Legal opinion opens door to possible change in Stonington finance board elections

Stonington - It appears a major obstacle has been removed for residents trying to change the town charter so that Board of Finance elections have a better chance of being contested in the future.

Town Attorney Tom Londregan has issued an opinion that the town would not need the state legislature to approve a special act to allow the town to make a change to the way finance board members are elected.

Town Clerk Cynthia Ladwig sought the opinion from Londregan because it was a special act of the legislature that created the Board of Finance in 1933. She wanted to ensure that the town would not have to seek approval of another special act to make the change.

Londregan said that he is of the opinion that a proposal recommended by a charter review commission and approved by voters would be sufficient to make the change.

He pointed to a 1969 amendment to the state Constitution that prohibits the legislature from enacting any legislation "relative to the powers, organization, terms of elective office or forms of government for any municipality." He said this amendment took special acts away from the legislature when dealing with municipal government.

In addition, he said the Home Rule Act of 1957 provided that all existing charters and special acts would continue until changed by a town's adoption of a charter or a charter revision. The town created its charter in 1989. Londregan concluded that the "only reasonable method" to amend the town charter is through charter revision.

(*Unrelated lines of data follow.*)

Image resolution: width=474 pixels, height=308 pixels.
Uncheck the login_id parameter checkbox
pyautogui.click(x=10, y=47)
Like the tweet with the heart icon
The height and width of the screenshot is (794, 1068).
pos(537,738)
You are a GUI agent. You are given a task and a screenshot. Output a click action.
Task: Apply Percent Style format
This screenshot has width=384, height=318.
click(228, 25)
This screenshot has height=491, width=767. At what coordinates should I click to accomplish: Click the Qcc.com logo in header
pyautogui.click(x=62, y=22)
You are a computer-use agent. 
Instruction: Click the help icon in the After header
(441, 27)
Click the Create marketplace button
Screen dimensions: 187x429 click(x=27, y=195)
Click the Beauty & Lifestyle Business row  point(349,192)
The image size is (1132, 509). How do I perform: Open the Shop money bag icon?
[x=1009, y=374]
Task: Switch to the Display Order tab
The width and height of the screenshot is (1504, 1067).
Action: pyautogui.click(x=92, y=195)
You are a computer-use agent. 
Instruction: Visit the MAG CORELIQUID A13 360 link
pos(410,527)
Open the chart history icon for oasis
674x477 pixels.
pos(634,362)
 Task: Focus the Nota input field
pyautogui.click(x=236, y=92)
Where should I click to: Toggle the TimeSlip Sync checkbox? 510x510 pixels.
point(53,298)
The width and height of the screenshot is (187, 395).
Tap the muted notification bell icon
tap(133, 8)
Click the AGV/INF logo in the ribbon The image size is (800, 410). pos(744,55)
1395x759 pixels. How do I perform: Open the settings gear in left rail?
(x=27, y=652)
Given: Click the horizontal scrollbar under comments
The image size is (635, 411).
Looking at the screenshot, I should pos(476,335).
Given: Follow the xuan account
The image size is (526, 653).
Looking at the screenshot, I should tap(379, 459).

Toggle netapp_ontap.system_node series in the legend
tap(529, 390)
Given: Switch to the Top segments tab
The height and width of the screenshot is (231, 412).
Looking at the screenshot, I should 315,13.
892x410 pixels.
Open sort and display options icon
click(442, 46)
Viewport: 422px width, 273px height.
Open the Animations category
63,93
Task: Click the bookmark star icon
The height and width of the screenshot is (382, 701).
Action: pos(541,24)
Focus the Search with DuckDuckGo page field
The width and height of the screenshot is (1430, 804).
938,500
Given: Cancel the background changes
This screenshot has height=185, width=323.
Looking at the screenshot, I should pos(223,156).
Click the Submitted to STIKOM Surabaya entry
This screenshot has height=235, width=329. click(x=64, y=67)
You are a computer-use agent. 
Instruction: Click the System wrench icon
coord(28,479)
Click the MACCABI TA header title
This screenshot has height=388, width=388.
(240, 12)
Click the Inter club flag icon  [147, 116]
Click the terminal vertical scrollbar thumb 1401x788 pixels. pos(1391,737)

Every two years, two of the six-year terms on the finance board come up for election. The current procedure calls for the Democratic and Republican town committees to nominate one candidate for each of the two positions. This means that if there is not a third-party, petitioning or independent candidate, the two party endorsed candidates run unopposed and are elected.

An effort to change the procedure failed about 15 years ago when a change was made to make the school board elections contested.

The effort was restarted this spring when some residents were upset when more than 500 people attended a public hearing on the proposed 2014-15 budget and called on the finance board to restore money it had cut from the school budget and let residents vote on it intact. The board refused.

The group has collected more than 1,300 signatures to force the town to create a Charter Revision Commission with the charge of making the finance board elections contested.

Ten percent of the town's 12,229 registered voters are needed to create the commission. Once the signatures are submitted and validated by Ladwig, the Board of Selectmen will be charged with establishing the commission within 90 days. That commission could consider a variety of charter changes in addition to the finance board elections.